- _WHAT IS REQUIRED_
Reproduce, please, only the lines from the first line below to the line containing "Given: Click cherries", inclusive.
Segment Start: EXTRACTED ENTRIES
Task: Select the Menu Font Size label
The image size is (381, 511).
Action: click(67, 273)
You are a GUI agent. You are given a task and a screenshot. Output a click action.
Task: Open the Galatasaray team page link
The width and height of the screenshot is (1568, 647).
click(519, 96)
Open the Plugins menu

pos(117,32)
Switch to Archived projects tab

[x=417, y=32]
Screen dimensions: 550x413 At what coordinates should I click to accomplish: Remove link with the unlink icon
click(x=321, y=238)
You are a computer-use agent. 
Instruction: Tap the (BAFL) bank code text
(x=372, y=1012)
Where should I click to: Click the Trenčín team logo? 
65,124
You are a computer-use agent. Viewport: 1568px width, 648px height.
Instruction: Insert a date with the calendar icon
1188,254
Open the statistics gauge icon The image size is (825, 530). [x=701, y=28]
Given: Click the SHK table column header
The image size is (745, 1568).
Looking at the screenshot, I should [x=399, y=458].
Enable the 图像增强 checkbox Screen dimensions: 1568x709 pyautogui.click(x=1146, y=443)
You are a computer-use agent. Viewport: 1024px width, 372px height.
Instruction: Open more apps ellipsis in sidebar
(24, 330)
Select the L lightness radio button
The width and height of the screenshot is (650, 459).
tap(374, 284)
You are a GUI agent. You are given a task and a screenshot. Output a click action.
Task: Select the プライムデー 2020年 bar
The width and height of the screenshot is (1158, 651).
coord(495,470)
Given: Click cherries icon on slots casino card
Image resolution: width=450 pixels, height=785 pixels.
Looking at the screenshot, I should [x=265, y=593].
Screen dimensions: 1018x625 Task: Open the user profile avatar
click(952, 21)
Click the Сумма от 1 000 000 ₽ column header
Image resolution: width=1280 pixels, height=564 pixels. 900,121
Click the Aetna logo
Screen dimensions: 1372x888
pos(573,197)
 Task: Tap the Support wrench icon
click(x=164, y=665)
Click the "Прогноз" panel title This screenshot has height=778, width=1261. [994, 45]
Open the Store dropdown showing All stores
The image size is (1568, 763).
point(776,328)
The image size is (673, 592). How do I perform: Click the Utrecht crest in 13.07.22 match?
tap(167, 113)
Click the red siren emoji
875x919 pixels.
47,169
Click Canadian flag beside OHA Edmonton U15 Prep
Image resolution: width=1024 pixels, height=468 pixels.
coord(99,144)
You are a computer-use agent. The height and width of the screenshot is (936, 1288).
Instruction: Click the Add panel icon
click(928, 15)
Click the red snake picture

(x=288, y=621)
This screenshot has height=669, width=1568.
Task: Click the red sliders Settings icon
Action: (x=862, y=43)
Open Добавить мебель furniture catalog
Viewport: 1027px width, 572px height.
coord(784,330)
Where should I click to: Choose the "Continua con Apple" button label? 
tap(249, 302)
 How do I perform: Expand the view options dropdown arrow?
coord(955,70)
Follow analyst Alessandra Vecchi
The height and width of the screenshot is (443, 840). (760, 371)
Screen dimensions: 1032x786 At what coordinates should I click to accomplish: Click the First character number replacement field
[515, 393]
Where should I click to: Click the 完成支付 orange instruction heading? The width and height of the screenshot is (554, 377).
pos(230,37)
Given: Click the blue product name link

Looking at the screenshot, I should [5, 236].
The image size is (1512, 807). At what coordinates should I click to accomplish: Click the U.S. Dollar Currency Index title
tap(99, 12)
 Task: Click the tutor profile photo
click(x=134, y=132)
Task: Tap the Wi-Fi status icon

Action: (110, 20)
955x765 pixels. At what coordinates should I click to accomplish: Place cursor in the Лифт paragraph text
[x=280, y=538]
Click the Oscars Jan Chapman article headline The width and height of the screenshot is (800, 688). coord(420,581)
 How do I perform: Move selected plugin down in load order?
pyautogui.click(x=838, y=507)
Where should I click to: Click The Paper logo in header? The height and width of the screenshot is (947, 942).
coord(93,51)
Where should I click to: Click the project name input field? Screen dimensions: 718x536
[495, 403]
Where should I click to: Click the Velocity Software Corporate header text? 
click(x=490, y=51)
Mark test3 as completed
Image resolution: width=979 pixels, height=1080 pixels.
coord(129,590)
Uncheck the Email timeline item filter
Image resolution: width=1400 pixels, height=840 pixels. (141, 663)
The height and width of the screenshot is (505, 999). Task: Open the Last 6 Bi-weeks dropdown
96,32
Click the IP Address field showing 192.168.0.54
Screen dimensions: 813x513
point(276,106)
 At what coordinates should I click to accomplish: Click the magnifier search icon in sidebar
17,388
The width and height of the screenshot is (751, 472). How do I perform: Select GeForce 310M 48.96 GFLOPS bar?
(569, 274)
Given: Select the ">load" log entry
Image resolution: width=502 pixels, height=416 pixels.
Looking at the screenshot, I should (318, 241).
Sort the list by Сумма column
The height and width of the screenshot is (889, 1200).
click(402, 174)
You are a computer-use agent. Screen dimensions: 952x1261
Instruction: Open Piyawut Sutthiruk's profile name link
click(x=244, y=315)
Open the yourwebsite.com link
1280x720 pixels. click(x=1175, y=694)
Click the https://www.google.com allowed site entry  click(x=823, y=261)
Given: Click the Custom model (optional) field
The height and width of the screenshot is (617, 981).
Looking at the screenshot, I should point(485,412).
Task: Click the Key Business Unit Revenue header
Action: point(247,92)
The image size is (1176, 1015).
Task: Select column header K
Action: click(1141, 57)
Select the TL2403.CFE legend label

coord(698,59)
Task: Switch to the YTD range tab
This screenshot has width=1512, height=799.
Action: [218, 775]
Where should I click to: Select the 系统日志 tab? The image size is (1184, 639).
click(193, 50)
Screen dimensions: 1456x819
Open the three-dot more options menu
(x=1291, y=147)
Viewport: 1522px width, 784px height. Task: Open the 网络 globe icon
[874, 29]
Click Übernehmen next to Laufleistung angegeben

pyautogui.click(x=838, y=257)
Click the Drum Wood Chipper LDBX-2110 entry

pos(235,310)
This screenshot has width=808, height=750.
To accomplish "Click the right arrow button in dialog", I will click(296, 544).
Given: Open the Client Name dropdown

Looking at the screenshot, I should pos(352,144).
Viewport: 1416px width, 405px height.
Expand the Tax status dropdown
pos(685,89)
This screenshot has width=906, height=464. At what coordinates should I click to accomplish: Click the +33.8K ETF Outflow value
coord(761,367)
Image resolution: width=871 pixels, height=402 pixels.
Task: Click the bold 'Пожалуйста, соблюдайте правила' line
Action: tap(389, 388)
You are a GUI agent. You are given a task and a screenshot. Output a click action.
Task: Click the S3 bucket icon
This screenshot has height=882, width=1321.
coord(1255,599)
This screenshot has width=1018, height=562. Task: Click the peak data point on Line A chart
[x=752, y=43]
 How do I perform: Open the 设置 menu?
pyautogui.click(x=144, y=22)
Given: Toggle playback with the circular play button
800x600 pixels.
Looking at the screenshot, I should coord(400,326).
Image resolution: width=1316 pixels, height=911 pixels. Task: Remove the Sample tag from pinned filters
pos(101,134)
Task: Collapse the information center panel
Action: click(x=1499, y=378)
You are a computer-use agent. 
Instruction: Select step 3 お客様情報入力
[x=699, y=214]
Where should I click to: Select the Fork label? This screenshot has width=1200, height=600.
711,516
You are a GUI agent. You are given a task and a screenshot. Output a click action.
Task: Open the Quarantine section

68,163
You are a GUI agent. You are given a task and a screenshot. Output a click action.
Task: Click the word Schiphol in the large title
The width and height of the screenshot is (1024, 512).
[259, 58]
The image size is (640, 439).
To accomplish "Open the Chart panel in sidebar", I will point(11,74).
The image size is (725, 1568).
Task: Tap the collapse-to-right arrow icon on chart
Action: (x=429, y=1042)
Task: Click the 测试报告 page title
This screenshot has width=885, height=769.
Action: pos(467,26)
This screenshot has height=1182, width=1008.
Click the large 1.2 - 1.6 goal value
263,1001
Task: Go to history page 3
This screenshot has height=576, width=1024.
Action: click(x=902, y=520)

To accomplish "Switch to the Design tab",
Segment End: EXTRACTED ENTRIES
- _COMPLETED TASK_
Task: Select the Menu Font Size label
The image size is (381, 511).
Action: click(67, 273)
You are a GUI agent. You are given a task and a screenshot. Output a click action.
Task: Open the Galatasaray team page link
The width and height of the screenshot is (1568, 647).
click(519, 96)
Open the Plugins menu

pos(117,32)
Switch to Archived projects tab

[x=417, y=32]
Screen dimensions: 550x413 At what coordinates should I click to accomplish: Remove link with the unlink icon
click(x=321, y=238)
You are a computer-use agent. 
Instruction: Tap the (BAFL) bank code text
(x=372, y=1012)
Where should I click to: Click the Trenčín team logo? 
65,124
You are a computer-use agent. Viewport: 1568px width, 648px height.
Instruction: Insert a date with the calendar icon
1188,254
Open the statistics gauge icon The image size is (825, 530). [x=701, y=28]
Given: Click the SHK table column header
The image size is (745, 1568).
Looking at the screenshot, I should [x=399, y=458].
Enable the 图像增强 checkbox Screen dimensions: 1568x709 pyautogui.click(x=1146, y=443)
You are a computer-use agent. Viewport: 1024px width, 372px height.
Instruction: Open more apps ellipsis in sidebar
(24, 330)
Select the L lightness radio button
The width and height of the screenshot is (650, 459).
tap(374, 284)
You are a GUI agent. You are given a task and a screenshot. Output a click action.
Task: Select the プライムデー 2020年 bar
The width and height of the screenshot is (1158, 651).
coord(495,470)
Given: Click cherries icon on slots casino card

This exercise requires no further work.